Posted: Apr 19, 2017 8:54 pm
by Calilasseia
Tzelemel wrote:
theropod wrote:
Tzelemel wrote:When debating a Creationist, never debate the Bible. It has nothing of substance to debate with, so you don't want to be drawn into an argument about it, because you're effectively wasting your time arguing over nothing. Furthermore, if you start debating that, you're effectively saying that evolution is directly opposed to Christianity, which is patently false.


Bold edit by me.

Evolution negates the entire premise of the Bible and therefore Christianity. Christianity is based on mythology. The only valid interpretation of evolution is that it is an observation of reality and a fact. I am challenging you to defend your assertion.

RS


Evolution cannot negate the entire Bible, because it only pronounces on the creation of species. It therefore only negates the bits of the Bible that talks about the creation of species, and even then, I'm stretching the definition of evolution to include abiogenesis.

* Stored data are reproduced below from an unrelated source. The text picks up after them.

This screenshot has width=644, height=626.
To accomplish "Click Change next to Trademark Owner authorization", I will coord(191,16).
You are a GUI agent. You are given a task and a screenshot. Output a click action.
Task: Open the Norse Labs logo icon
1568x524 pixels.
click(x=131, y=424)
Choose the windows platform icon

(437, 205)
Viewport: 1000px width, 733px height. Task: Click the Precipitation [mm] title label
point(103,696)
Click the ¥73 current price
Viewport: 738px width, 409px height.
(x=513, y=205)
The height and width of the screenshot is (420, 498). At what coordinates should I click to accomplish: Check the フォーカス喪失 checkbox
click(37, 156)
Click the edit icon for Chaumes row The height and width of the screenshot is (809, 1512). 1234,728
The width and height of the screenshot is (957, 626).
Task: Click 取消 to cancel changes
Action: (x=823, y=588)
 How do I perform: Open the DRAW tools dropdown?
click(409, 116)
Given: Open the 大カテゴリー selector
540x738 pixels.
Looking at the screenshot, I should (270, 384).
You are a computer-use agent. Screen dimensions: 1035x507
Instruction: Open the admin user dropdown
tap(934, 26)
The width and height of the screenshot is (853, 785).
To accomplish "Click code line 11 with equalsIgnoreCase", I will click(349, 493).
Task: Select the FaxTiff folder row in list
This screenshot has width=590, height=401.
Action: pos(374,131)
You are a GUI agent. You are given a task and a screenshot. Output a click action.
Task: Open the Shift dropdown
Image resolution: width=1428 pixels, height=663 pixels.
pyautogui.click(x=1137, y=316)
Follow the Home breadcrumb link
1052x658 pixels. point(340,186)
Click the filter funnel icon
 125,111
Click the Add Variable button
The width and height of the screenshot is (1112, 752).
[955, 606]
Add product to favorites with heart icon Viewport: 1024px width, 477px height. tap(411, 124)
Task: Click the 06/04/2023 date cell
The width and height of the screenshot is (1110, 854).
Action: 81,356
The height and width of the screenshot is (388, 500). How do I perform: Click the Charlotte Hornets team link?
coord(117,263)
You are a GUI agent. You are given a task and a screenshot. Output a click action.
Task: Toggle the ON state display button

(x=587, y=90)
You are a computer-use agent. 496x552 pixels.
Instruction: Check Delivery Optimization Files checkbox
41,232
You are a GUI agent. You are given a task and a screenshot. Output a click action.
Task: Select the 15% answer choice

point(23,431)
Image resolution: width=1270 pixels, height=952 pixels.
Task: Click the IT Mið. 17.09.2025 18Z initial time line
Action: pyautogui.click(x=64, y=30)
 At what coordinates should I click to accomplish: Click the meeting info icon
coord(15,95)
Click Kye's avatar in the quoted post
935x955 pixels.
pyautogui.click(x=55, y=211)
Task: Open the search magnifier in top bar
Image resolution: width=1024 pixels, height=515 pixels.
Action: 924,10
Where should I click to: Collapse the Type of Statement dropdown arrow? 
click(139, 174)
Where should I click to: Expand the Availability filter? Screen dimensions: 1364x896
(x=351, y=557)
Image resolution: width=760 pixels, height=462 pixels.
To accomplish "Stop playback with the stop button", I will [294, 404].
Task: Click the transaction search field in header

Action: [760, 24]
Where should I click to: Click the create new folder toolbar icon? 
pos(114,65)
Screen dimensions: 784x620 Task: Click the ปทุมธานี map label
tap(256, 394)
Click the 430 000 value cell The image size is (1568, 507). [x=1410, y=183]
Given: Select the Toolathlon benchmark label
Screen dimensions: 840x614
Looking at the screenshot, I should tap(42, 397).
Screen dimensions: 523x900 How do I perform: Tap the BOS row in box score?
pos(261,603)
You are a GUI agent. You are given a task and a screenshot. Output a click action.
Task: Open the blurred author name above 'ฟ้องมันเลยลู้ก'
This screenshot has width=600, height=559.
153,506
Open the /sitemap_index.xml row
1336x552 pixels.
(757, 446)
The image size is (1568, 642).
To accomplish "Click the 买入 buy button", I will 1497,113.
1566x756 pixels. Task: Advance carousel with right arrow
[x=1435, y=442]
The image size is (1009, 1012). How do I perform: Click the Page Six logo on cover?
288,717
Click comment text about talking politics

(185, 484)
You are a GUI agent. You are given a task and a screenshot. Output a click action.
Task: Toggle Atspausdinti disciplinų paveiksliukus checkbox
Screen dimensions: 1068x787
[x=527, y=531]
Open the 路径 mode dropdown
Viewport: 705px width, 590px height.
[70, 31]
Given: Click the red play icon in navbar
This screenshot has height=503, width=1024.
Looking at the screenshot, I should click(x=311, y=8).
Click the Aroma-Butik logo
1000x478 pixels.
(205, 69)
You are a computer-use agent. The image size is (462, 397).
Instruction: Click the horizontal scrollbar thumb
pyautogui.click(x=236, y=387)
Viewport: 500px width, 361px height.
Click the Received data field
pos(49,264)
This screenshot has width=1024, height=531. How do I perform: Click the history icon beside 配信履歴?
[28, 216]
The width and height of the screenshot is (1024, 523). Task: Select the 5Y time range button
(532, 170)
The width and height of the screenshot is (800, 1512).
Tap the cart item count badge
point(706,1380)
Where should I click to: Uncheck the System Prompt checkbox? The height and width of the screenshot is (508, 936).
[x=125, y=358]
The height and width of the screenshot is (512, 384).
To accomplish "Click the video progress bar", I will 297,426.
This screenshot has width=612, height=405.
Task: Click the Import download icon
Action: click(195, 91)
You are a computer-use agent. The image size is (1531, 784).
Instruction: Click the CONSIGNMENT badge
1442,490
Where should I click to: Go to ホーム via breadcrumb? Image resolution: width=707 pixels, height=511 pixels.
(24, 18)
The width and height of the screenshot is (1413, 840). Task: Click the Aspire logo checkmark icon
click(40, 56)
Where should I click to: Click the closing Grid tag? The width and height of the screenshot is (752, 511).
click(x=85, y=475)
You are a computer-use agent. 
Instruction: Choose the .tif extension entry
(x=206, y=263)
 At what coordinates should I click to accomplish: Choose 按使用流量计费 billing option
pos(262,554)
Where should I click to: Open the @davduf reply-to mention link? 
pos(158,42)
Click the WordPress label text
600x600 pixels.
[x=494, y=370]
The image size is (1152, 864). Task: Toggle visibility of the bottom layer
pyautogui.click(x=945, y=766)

The Bible is a piecemeal document, written by several different authors. To prove Genesis wrong, does not prove the rest of the Bible wrong, unless you believe that the entire Bible is God's uncorrupted, divine word. If you believe the Bible is God's word, filtered through flawed, and maybe politically biased, humans, then it'll take more than evolution to prove the entire Bible wrong. The former is the fundamentalist's viewpoint. The latter is the more moderate Christian's viewpoint.

Now, it could be argued that we just need to target the fundamentalists, in which case, evolution is indeed all you need to negate the Bible. If you wish to target all of Christianity, however, then evolution is not enough.


At this point, we're into the territory of "what does the mythology in question actually assert?". Once you know the nature of the assertions contained therein, you then move on to the question of which assertions enjoy something resembling external corrobration, which ones are bereft thereof, either through absence of data or through being untestable even in principle, and which ones are actively refuted by external data. The moment you find just one assertion that is actively refuted by data, you do not refute the entire work, but you certainly cast doubt upon its provenance as a source of verifiable fact. At that point, the assertions of fundamentalists can be discarded with ease. Since this has already been achieved with respect to the assertions in Genesis 1 & 2, it's Game Over for fundamentalism as being anything other than a bizarre reality-denial cult.

However, we have to take into account, the manner in which mythological assertions are considered to be linked by the theology crowd. Most astute theologians don't regard Genesis 1 & 2 as essential to the core tenets of Christianity, but they certainly regard Genesis 3 as essential, because without the concept of Original Sin, the whole edifice falls apart. Without the concept of Original Sin in place, the rest, including the entire New Testament, is effectively null and void.

As a consequence, my view is that much of the furore about evolution is a sideshow erected by the fundamentalists, to distract people from thinking the killer thought "is the Original Sin assertion wrong?" Because the moment that assertion is given a kick in the nuts, it's Game Over for all the Abrahamic religions. That's the one assertion the Abrahamic religions have to keep alive in order to persist. However, evolution becomes a central target for those concerned with that assertion, the moment one starts finding evidence that our capacity for ethical thinking didn't magically appear because of some conjuring trick with fruit, but was actually a shared inheritance with other primates. That evidence is starting to grow in quantity, at a rate that is alarming for any theologian that has contemplated the issue, and as a corollary, evolution will probably become a dog-whistle topic for those outside the fundamentalist camp as well, once that data and its implications start hitting home in a big way. Not least because theologians don't have an answer to this one. If they cannot point to a defining moment, when our capacity for ethical thought appeared in an instant, and connect that to mythological assertion, but instead are supplied with data telling us that said capacity for ethical thought was a common primate inheritance, one that in our case expanded over evolutionary time, then the whole Original Sin assertion is fucked. The data is increasingly pointing in this direction, and as a corollary, the killer weapon against Abrahamic mythology isn't the work of Darwin, or for that matter anything that concentrates on phylogeny as a general concept, but that one particular phylogenetic result centring on ASPM and FOXP2, and how those genes launched us onto the path of being ethically aware beings in the abstract realm.